[RAW DATA — start]
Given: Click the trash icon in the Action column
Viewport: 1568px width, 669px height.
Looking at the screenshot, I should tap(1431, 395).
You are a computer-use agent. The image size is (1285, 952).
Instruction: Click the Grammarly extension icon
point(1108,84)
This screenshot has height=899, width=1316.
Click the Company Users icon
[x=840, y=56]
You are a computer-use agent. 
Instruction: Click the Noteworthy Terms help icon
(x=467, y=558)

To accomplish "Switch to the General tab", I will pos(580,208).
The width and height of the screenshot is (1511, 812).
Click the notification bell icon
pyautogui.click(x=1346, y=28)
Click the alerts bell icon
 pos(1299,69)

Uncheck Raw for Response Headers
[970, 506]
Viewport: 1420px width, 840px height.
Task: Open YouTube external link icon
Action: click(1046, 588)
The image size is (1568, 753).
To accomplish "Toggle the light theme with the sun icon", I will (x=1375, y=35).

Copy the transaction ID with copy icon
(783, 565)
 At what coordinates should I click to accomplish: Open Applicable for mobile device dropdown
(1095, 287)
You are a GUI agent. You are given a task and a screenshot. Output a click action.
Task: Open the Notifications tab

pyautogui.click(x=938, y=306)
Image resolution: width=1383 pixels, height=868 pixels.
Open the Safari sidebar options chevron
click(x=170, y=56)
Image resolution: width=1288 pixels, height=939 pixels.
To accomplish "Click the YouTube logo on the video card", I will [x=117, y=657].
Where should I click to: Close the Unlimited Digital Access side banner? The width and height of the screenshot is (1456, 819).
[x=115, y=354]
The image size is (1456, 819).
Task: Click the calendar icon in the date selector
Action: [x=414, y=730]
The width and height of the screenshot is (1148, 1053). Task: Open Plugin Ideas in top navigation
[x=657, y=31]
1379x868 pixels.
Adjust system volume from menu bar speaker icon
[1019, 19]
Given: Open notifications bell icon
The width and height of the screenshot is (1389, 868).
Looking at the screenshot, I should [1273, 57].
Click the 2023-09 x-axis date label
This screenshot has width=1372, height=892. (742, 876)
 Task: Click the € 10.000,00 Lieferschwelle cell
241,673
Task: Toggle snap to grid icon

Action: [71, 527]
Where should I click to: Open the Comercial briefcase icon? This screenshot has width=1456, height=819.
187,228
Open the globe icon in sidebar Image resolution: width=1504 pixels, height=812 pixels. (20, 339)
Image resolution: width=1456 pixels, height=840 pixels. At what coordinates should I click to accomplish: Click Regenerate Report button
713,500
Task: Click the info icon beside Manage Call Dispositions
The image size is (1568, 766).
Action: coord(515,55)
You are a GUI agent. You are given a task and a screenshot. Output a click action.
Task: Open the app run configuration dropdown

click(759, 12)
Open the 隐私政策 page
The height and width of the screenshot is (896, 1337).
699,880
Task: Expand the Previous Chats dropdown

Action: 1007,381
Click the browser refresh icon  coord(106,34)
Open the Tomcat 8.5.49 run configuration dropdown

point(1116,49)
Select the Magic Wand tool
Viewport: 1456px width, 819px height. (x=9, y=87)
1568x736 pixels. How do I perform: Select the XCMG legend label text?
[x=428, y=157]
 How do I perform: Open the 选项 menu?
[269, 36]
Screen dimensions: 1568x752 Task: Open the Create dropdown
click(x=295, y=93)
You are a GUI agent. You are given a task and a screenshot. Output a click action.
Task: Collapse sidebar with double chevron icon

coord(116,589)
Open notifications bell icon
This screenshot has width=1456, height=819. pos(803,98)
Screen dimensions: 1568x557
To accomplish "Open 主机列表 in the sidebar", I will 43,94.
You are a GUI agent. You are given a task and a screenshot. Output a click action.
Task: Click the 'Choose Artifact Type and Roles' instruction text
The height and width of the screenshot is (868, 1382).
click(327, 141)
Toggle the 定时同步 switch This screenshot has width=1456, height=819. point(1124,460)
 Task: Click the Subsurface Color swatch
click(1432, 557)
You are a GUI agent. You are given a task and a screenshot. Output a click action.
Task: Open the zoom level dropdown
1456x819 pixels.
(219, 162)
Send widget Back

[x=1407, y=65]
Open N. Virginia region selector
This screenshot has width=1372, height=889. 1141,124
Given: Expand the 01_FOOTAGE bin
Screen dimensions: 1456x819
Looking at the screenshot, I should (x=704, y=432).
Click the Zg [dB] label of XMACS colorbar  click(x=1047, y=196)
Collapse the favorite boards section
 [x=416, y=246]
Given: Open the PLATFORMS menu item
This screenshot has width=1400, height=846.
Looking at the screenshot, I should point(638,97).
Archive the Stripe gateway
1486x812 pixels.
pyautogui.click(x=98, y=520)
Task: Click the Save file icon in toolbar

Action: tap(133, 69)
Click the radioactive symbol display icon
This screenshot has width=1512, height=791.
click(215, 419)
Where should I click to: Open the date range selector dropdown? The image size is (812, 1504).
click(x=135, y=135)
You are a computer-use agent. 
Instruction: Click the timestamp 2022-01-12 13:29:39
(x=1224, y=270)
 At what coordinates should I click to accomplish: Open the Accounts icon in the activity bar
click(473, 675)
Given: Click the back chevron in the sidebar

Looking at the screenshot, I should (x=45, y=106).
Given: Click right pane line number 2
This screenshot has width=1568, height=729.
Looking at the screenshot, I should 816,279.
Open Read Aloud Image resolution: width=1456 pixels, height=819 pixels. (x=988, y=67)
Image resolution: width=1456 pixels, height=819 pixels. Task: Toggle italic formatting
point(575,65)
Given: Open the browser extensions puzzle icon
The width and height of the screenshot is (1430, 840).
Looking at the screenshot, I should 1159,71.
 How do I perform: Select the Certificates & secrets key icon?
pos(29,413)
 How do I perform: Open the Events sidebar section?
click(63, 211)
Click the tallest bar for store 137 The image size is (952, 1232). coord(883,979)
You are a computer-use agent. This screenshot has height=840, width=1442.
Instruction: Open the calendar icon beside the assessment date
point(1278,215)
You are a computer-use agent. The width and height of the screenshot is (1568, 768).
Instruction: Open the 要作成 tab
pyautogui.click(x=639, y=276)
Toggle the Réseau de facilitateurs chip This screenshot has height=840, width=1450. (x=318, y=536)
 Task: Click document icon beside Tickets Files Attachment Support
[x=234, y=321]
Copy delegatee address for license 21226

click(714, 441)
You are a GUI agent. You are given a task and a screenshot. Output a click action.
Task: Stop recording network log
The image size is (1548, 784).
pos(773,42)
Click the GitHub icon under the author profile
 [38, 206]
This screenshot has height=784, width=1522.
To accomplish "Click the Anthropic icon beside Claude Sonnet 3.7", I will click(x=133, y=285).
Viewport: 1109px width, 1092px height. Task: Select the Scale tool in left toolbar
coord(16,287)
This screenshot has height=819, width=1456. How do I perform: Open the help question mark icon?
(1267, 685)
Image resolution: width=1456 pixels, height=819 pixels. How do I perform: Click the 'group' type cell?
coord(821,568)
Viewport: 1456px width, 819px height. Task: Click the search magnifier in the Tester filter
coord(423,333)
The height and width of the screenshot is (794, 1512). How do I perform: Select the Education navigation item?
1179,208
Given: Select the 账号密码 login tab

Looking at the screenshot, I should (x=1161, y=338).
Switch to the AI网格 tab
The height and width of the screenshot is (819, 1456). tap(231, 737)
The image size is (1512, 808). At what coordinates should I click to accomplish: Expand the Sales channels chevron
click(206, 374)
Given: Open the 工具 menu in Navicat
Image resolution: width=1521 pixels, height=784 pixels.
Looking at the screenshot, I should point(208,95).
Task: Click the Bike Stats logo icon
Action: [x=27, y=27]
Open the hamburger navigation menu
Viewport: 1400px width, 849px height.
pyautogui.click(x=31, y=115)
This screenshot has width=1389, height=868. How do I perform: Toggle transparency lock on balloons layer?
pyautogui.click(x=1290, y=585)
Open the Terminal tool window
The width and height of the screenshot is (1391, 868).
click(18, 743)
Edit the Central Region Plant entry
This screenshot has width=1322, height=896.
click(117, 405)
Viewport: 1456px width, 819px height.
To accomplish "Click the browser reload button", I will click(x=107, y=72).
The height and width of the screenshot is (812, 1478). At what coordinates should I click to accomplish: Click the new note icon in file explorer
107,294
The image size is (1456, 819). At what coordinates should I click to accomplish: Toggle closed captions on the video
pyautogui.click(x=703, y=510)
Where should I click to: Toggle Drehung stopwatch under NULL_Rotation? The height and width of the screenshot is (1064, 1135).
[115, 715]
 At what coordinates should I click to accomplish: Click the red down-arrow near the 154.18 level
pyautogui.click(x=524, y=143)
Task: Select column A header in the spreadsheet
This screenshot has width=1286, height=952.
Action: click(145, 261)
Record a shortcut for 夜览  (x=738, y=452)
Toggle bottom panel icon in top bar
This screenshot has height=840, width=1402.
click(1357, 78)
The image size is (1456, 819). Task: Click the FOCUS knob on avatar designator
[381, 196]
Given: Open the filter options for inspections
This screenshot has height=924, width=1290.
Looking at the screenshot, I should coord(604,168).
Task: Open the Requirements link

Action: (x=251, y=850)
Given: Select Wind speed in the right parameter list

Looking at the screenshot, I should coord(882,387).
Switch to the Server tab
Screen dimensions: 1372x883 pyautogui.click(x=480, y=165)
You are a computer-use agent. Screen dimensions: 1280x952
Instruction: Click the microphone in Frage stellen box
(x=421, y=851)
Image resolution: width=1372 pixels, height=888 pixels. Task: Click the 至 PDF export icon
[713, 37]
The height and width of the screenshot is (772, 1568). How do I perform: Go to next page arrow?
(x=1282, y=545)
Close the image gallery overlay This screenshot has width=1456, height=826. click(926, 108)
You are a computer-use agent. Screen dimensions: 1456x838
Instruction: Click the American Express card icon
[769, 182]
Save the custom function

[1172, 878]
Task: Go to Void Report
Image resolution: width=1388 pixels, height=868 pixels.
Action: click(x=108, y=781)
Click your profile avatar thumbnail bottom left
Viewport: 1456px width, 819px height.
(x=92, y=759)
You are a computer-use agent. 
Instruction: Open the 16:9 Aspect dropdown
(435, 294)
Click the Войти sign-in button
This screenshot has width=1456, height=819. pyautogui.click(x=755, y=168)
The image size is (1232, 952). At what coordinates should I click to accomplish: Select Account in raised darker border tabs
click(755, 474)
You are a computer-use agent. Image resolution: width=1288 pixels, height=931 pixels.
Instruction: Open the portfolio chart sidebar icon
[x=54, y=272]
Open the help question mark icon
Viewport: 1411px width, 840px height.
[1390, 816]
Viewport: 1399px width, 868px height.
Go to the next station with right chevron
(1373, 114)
[RAW DATA — finish]
WHAT THE TASK ASKS →
For every line in the data above that holds "column", return the line itself.

TASK SOLUTION →
Given: Click the trash icon in the Action column
Task: Select column A header in the spreadsheet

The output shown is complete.